It must also be observed that matching between prediction and reality is slightly better for small proteins than for large proteins. For example, the probability pJ to find J values larger than those observed by comparing the reality and the predictions of the method "baker" is on average equal to 39%, it decreases to 33% for proteins shorter than 150 residues, and it increases to 43% for proteins containing more then 150 amino acids. This is actually not surprising, since it is easier to predict that a small protein contains a single domain, with, perhaps, two small N- and C-terminal segments protruding from the domain. However, it must be noted that, despite the fact that the pJ, pR, and pFM values can be used only as semi-quantitative indicators - since they are obtained from empirical statistical distributions - it is quite clear that the domain boundary predictions are still quite far from matching the reality.

### Are the Domain Boundaries Correct?

We have seen in the previous chapters that the bioinformatics tools are not yet mature enough to be used as routine instruments to design structural biology experiments.

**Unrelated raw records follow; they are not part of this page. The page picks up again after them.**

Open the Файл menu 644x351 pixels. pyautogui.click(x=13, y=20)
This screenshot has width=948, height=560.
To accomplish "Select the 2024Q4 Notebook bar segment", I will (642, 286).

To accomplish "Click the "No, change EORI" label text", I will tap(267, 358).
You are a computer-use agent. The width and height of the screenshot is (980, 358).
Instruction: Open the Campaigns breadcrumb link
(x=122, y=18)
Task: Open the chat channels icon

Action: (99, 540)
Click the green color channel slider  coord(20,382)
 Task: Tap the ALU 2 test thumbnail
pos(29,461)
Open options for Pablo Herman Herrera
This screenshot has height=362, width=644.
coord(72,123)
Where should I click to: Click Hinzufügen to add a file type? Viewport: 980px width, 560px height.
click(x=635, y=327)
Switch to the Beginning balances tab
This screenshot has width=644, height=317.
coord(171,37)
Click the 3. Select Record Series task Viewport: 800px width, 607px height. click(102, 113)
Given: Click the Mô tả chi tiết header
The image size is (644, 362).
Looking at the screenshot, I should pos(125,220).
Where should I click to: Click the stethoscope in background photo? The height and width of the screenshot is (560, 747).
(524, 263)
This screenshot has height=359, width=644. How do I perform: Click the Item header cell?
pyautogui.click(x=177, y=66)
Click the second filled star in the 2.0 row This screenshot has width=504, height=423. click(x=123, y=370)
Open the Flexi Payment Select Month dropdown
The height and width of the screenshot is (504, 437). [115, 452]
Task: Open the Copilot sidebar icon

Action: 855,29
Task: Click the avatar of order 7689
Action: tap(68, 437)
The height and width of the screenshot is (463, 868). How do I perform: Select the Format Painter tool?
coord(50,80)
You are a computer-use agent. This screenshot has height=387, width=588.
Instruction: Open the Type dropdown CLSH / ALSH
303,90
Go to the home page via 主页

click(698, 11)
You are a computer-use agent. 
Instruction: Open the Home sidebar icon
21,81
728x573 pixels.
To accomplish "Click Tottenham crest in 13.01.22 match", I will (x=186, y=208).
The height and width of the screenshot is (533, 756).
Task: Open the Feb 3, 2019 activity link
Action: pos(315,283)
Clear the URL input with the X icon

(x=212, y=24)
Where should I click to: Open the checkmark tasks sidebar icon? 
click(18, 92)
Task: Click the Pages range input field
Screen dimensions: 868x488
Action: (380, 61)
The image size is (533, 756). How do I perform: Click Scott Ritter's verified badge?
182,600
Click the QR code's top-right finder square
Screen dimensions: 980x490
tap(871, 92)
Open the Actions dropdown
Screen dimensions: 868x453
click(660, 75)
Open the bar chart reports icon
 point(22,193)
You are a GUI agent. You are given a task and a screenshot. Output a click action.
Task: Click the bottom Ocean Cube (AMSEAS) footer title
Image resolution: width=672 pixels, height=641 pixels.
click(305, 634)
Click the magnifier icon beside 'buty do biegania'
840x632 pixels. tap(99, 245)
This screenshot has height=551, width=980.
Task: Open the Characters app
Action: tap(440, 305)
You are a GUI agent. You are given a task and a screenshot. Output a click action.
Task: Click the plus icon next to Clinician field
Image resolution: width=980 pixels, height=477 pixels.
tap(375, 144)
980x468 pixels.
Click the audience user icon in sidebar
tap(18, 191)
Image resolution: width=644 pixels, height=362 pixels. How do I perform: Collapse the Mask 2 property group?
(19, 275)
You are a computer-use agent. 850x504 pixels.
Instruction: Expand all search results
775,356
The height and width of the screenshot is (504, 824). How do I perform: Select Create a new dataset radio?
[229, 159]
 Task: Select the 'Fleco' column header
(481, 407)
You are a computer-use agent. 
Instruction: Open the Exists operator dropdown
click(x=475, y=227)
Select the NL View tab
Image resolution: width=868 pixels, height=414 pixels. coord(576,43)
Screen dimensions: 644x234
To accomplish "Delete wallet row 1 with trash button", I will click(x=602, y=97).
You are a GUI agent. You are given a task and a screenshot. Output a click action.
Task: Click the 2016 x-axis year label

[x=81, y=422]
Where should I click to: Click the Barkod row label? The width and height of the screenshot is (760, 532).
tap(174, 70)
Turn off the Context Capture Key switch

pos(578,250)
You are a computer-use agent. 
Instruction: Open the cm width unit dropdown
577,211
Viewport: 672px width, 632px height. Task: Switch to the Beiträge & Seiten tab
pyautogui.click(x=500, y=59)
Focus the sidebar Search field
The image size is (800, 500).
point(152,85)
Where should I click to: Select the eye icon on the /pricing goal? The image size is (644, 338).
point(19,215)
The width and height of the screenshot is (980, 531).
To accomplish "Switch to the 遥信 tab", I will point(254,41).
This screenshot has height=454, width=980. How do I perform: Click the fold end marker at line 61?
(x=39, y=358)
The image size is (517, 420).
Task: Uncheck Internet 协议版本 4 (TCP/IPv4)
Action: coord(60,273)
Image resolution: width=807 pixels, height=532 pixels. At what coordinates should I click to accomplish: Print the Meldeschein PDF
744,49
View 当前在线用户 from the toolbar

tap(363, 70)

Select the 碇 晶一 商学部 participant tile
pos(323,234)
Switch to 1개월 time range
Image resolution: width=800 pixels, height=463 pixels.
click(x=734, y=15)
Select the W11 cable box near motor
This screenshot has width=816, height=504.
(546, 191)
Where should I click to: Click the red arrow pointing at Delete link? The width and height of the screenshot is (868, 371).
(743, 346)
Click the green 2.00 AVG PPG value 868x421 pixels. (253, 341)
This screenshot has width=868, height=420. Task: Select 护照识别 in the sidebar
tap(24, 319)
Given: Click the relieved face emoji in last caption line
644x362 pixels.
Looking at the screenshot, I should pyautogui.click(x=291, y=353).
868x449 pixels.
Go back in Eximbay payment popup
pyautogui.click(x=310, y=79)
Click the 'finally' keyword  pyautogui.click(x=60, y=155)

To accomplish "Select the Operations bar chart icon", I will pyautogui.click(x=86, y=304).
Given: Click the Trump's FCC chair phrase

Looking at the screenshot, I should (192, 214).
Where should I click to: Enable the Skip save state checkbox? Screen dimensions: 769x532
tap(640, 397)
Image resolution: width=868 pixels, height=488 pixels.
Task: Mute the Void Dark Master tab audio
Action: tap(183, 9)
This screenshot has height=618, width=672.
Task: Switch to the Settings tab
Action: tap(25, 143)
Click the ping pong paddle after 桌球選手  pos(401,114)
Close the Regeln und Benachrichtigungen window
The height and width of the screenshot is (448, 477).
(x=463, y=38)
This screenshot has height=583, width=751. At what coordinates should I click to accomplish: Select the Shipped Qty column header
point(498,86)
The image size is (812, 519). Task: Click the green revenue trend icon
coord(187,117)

However, a very positive feature of these computational methods is that when they work [see equations (6) and (7)] they work very well.

Table 5 shows the percentage of domains that are correctly predicted [according to equations (6) and (7)] and the discrepancy between the real and the predicted boundary in the subset of domains that are correctly predicted. It appears that only a relatively modest fraction of the domains can be considered to be well predicted, according to the criteria defined by equations (6) and (7). The percentage of good predictions is about 30-40%, with some prediction methods behaving considerably better than the others and able to well predict about 60% of the domains. The average values of Delta_b (see Methods) are close to and lower than 0 for all the prediction methods. Also the values of Delta_e are very small, though their absolute value tends to be slightly larger than that of Delta_b. Interestingly, the Delta_e values are positive, on average, for each prediction method.

Table 5.

Accuracy with which the Domain Boundaries are Identified by Various Prediction Methods

Method Pc_c Delta_b Delta_e
baker 56.2 -1.2(0.3) 2.2(0.5)
chop 26.1 -2.9(1.0) 1.9(0.7)
chophomo 25.0 -2.6(1.0) 2.9(1.0)
distill 33.6 -1.5(0.6) 3.2(0.8)
domfold 38.0 -1.9(0.6) 2.9(0.7)
domssea 42.9 -1.7(0.6) 2.5(0.7)
dps 38.7 -2.2(0.8) 1.6(0.9)
foldpro 62.8 -1.3(0.4) 2.0(0.4)
hhpred1 43.3 -2.1(0.5) 2.6(0.5)
hhpred3 43.4 -2.1(0.5) 2.7(0.5)
maopus 54.2 -1.4(0.6) 3.0(0.8)
NNput 30.8 -1.9(0.7) 2.4(0.8)
robetta 57.9 -1.0(0.3) 1.5(0.5)

The following data are shown: the percentage of domains that are correctly predicted (see text for details) PC_C, the average deviation between the real and the predicted beginning of the domain Delta_b, and the average difference between the real and the predicted end of the domain Delta_e (standard deviations of the mean in parentheses).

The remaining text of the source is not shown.